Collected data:
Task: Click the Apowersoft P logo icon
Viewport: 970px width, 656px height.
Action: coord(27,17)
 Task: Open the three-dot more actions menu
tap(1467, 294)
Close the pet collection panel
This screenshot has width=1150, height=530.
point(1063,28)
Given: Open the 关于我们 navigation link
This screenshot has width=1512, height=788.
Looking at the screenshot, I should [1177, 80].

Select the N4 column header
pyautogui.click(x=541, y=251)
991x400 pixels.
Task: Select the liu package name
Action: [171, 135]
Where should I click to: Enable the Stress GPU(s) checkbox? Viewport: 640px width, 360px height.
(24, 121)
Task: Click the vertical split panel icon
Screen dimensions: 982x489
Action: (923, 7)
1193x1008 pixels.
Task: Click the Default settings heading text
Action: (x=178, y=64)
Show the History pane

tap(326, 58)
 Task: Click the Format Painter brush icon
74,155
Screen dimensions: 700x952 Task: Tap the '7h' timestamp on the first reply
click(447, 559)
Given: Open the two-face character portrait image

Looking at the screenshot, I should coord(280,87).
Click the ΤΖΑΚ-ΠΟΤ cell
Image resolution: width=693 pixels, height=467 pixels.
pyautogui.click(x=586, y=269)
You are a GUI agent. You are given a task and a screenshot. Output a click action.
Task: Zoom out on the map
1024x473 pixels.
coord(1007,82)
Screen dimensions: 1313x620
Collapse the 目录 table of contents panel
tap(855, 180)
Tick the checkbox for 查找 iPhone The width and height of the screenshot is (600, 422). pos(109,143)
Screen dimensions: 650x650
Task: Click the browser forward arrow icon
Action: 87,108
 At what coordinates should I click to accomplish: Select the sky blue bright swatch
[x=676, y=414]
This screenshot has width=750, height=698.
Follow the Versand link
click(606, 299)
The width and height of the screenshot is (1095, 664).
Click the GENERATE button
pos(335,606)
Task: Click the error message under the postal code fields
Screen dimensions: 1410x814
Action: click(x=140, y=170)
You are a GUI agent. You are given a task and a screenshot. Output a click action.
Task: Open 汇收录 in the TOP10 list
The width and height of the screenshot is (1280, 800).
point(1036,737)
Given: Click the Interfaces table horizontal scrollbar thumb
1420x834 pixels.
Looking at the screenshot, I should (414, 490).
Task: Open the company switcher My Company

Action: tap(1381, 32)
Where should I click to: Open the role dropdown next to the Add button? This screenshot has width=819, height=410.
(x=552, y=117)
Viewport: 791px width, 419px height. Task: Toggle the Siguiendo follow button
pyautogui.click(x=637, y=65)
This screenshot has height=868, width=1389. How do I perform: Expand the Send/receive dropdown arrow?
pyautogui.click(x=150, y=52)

YOUR GOAL:
Print each entry precisely. Include every line.

OUTPUT OF THE EXERCISE:
Task: Click the Apowersoft P logo icon
Viewport: 970px width, 656px height.
Action: coord(27,17)
 Task: Open the three-dot more actions menu
tap(1467, 294)
Close the pet collection panel
This screenshot has width=1150, height=530.
point(1063,28)
Given: Open the 关于我们 navigation link
This screenshot has width=1512, height=788.
Looking at the screenshot, I should [1177, 80].

Select the N4 column header
pyautogui.click(x=541, y=251)
991x400 pixels.
Task: Select the liu package name
Action: [171, 135]
Where should I click to: Enable the Stress GPU(s) checkbox? Viewport: 640px width, 360px height.
(24, 121)
Task: Click the vertical split panel icon
Screen dimensions: 982x489
Action: (923, 7)
1193x1008 pixels.
Task: Click the Default settings heading text
Action: (x=178, y=64)
Show the History pane

tap(326, 58)
 Task: Click the Format Painter brush icon
74,155
Screen dimensions: 700x952 Task: Tap the '7h' timestamp on the first reply
click(447, 559)
Given: Open the two-face character portrait image

Looking at the screenshot, I should coord(280,87).
Click the ΤΖΑΚ-ΠΟΤ cell
Image resolution: width=693 pixels, height=467 pixels.
pyautogui.click(x=586, y=269)
You are a GUI agent. You are given a task and a screenshot. Output a click action.
Task: Zoom out on the map
1024x473 pixels.
coord(1007,82)
Screen dimensions: 1313x620
Collapse the 目录 table of contents panel
tap(855, 180)
Tick the checkbox for 查找 iPhone The width and height of the screenshot is (600, 422). pos(109,143)
Screen dimensions: 650x650
Task: Click the browser forward arrow icon
Action: 87,108
 At what coordinates should I click to accomplish: Select the sky blue bright swatch
[x=676, y=414]
This screenshot has width=750, height=698.
Follow the Versand link
click(606, 299)
The width and height of the screenshot is (1095, 664).
Click the GENERATE button
pos(335,606)
Task: Click the error message under the postal code fields
Screen dimensions: 1410x814
Action: click(x=140, y=170)
You are a GUI agent. You are given a task and a screenshot. Output a click action.
Task: Open 汇收录 in the TOP10 list
The width and height of the screenshot is (1280, 800).
point(1036,737)
Given: Click the Interfaces table horizontal scrollbar thumb
1420x834 pixels.
Looking at the screenshot, I should (414, 490).
Task: Open the company switcher My Company

Action: tap(1381, 32)
Where should I click to: Open the role dropdown next to the Add button? This screenshot has width=819, height=410.
(x=552, y=117)
Viewport: 791px width, 419px height. Task: Toggle the Siguiendo follow button
pyautogui.click(x=637, y=65)
This screenshot has height=868, width=1389. How do I perform: Expand the Send/receive dropdown arrow?
pyautogui.click(x=150, y=52)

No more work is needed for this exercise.